3.4 From theory to empirical evidence

The associative fear structure perspective offers a good theoretical framework that accounts for the puzzling phenomenon of PTSD symptom manifestation after a traumatic experience. Explanations for symptom chronification as well as consequences for (an effective) PTSD treatment can be concluded from this framework.

However, empirical evidence for the pathologically enlarged fear structures in PTSD patients is sparse. As pointed out in the introduction, the current dissertation aims at filling in this discrepancy between the demand for evidence-based therapies and the lack of empirical foundation. The lack of empirical foundation for pathologically altered associative fear structures in PTSD patients might result from ethical as well as methodological challenges. On the one hand, an experimental manipulation of the traumatic experience is not possible. On the other hand, a provocation of intrusive re- experiencing during the experimental procedure might be feared. From a methodological point of view, the quasi-experimental conditions implicate the lack of comparable traumatic events or living and support conditions across subjects. The variability of traumatic events implicates difficulties in the experimental access to the associative fear network. For instance, a decision between standardized stimuli across subjects and individually trauma-relevant scripts is required. Furthermore, the heterogeneity with respect to the amount of the traumatic load, duration between the traumatic event(s) and start of PTSD symptoms as well as the experimental procedure constricts experimental results and conclusions.

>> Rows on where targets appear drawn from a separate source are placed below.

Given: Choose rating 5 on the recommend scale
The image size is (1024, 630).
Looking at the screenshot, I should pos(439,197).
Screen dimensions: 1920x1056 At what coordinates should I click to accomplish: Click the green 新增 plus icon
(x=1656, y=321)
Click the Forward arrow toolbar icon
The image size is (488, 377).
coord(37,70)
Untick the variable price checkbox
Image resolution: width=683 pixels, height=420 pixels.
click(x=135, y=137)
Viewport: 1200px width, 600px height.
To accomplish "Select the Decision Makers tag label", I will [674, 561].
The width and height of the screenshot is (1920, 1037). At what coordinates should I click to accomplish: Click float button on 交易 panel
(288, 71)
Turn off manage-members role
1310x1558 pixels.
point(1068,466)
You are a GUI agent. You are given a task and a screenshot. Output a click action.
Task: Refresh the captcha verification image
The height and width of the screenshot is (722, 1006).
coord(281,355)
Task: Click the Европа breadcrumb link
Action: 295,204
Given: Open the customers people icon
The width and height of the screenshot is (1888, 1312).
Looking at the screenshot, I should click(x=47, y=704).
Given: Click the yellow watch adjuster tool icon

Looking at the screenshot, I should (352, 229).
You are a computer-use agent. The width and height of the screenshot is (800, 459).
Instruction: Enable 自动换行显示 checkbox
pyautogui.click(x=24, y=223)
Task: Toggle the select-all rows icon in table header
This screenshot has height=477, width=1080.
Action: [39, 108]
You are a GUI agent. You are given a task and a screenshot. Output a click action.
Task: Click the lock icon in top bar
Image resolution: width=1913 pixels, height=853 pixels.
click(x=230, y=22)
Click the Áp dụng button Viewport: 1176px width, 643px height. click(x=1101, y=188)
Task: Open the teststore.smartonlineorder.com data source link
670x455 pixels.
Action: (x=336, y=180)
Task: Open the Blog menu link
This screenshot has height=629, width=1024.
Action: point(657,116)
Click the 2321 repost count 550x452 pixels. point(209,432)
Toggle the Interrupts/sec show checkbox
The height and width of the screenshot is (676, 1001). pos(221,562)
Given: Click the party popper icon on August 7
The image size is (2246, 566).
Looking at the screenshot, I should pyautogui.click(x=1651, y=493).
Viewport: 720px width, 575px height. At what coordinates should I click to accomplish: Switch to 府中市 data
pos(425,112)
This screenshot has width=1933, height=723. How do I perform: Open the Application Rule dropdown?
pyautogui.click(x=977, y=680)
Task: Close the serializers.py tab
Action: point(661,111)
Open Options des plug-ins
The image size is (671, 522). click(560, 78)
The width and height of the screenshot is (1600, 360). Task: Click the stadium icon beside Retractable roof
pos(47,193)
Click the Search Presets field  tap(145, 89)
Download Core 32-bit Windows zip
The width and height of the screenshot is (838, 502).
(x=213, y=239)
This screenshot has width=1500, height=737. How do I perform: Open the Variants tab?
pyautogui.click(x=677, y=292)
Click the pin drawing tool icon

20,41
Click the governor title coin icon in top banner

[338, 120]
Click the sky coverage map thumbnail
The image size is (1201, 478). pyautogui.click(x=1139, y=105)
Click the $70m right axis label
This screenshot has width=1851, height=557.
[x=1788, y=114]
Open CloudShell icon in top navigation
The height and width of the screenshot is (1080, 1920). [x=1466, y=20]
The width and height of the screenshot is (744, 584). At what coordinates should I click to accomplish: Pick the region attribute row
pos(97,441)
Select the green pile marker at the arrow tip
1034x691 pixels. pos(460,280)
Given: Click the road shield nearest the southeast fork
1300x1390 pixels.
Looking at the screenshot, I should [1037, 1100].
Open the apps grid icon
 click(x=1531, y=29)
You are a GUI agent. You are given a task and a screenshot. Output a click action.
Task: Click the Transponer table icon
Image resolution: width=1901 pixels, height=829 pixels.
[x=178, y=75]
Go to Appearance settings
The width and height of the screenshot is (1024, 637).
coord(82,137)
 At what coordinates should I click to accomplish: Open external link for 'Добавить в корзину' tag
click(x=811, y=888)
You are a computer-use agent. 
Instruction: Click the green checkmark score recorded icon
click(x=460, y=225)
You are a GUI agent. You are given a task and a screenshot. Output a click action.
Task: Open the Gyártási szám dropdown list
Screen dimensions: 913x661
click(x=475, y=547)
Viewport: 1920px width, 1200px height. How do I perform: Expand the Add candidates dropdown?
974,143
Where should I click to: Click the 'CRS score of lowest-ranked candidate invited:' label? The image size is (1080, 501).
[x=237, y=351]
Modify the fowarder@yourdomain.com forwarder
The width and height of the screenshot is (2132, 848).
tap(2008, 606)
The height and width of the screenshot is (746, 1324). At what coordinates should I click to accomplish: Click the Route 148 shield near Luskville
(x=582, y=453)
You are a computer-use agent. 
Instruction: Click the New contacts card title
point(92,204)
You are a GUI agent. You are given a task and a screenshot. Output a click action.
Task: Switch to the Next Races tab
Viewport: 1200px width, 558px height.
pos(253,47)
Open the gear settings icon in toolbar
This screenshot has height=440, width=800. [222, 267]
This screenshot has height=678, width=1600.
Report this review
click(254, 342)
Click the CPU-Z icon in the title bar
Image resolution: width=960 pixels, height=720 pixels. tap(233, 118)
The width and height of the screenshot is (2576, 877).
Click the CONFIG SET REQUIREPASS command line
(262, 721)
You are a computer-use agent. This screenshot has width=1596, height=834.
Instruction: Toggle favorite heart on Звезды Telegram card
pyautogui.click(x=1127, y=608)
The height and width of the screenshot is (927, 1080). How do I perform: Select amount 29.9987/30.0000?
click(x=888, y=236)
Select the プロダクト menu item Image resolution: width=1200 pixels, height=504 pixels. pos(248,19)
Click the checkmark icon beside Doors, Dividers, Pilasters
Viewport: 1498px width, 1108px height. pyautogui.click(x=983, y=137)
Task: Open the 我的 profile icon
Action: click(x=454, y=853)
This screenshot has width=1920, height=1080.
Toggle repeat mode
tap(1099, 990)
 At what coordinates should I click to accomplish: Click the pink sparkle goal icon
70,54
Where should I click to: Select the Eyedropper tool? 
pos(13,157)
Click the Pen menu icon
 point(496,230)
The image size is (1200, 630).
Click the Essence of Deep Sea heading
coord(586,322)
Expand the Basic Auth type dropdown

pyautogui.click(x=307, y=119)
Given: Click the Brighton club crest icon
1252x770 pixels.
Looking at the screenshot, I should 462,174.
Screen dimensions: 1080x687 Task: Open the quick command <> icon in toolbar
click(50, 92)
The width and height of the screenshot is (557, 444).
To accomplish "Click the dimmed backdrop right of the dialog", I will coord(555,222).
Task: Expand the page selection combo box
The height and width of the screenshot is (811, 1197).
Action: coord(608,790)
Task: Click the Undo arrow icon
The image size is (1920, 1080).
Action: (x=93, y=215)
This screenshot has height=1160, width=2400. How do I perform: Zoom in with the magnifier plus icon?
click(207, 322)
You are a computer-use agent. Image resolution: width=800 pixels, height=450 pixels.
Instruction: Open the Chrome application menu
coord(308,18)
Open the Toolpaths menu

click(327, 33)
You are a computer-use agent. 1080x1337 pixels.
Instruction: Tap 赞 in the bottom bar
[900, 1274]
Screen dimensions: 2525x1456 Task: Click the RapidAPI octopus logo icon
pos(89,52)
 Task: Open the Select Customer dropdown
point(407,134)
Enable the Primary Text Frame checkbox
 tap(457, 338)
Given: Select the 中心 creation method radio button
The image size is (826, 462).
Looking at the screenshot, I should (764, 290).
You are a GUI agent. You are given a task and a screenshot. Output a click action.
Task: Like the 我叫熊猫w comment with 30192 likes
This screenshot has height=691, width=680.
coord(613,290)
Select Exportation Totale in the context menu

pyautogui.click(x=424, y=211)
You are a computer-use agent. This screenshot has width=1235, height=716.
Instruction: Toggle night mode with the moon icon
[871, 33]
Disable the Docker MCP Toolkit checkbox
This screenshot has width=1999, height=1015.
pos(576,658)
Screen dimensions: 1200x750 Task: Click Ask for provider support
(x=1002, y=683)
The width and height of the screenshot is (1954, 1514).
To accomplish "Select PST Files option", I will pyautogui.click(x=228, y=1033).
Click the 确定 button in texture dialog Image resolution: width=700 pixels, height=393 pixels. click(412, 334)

The variety of methodological approaches in the current dissertation addresses several aspects of the hypothesized associative structure. The current studies investigate both strength of the nodes included in the associative fear structure (see Figure 3.1) and its interconnections in between within a mere stimulus presentation and an associative learning experiment. Furthermore, indices for a pathologically altered response disposition are examined in evaluative priming. Thus, the current studies address evidence for both pathologically respresented elements associated to a traumatic event and implications for current action disposition.